Do retrieval heads speak the same language?

Project Summary

1. Introduction

This project investigates retrieval heads in multilingual LLMs. Retrieval heads are attention heads responsible for pulling relevant information from long contexts. We extend existing mechanistic analyses to multilingual settings and show that:

30–40% of retrieval heads are language-specific.
Strong retrieval heads tend to be language-agnostic.
Masking top retrieval heads significantly degrades model performance.
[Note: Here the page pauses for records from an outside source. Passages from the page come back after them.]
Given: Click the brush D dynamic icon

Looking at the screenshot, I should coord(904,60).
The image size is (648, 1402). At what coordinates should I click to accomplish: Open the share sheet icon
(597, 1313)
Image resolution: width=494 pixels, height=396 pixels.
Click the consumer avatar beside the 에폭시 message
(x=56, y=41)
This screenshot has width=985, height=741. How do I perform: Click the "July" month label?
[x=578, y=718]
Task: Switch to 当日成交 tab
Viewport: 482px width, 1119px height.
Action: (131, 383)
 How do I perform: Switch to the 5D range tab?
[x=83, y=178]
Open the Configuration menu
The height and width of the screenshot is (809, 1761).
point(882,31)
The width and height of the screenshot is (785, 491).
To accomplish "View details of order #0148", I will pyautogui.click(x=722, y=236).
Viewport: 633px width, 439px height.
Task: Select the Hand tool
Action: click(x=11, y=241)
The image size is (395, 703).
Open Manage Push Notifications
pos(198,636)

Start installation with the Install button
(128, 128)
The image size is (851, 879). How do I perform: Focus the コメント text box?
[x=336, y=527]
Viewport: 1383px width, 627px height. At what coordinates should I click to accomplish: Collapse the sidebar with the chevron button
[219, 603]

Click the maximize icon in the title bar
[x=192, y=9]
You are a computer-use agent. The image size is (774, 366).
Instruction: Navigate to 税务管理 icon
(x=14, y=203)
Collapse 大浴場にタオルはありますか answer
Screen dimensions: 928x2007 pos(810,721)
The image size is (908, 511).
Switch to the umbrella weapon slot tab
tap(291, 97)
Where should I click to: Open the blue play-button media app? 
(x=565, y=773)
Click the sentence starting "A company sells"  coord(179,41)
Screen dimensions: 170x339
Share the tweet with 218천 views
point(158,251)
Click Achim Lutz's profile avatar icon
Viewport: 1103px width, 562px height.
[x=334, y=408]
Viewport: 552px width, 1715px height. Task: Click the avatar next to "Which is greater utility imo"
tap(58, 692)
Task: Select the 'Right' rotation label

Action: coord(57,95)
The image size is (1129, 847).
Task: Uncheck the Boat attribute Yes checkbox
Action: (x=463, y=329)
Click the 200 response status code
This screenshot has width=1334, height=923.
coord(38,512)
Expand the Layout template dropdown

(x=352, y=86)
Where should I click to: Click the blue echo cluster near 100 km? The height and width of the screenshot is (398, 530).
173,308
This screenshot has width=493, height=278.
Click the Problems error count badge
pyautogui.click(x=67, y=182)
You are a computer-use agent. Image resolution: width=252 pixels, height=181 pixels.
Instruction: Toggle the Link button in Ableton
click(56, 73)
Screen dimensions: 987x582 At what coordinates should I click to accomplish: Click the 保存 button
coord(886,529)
Our findings offer insights for KV-cache pruning and multilingual model optimization.

2. Related Work

We build on work that identifies induction, suppression, and retrieval heads in monolingual models. Prior multilingual studies reveal latent English-centric behavior in many models. We unify these directions to analyze how retrieval heads behave across languages and translation tasks.

3. Experimental Setup

We use the Needle-in-a-Haystack (NIAH) task to locate retrieval heads in Qwen-2.5-3B and Phi-3.5-Mini LLMs. NIAH consists of a long context (haystack), a query, and a needle (answer). We calculate retrieval scores as:

|gh ∩ k| / |k|

We extend this to multilingual setups using translated haystacks from Wikipedia dumps and evaluate across English, German, and Chinese.

Figure 1 shows retrieval accuracy drop in German. Figure 2 illustrates the multilingual NIAH setup.

4. Results

We categorize retrieval heads by their overlap across languages, their strength, and their placement in the transformer. Key findings include:

Finding 1: Language-Agnostic vs Specific Heads

Only 40–70% of retrieval heads are shared across all three languages.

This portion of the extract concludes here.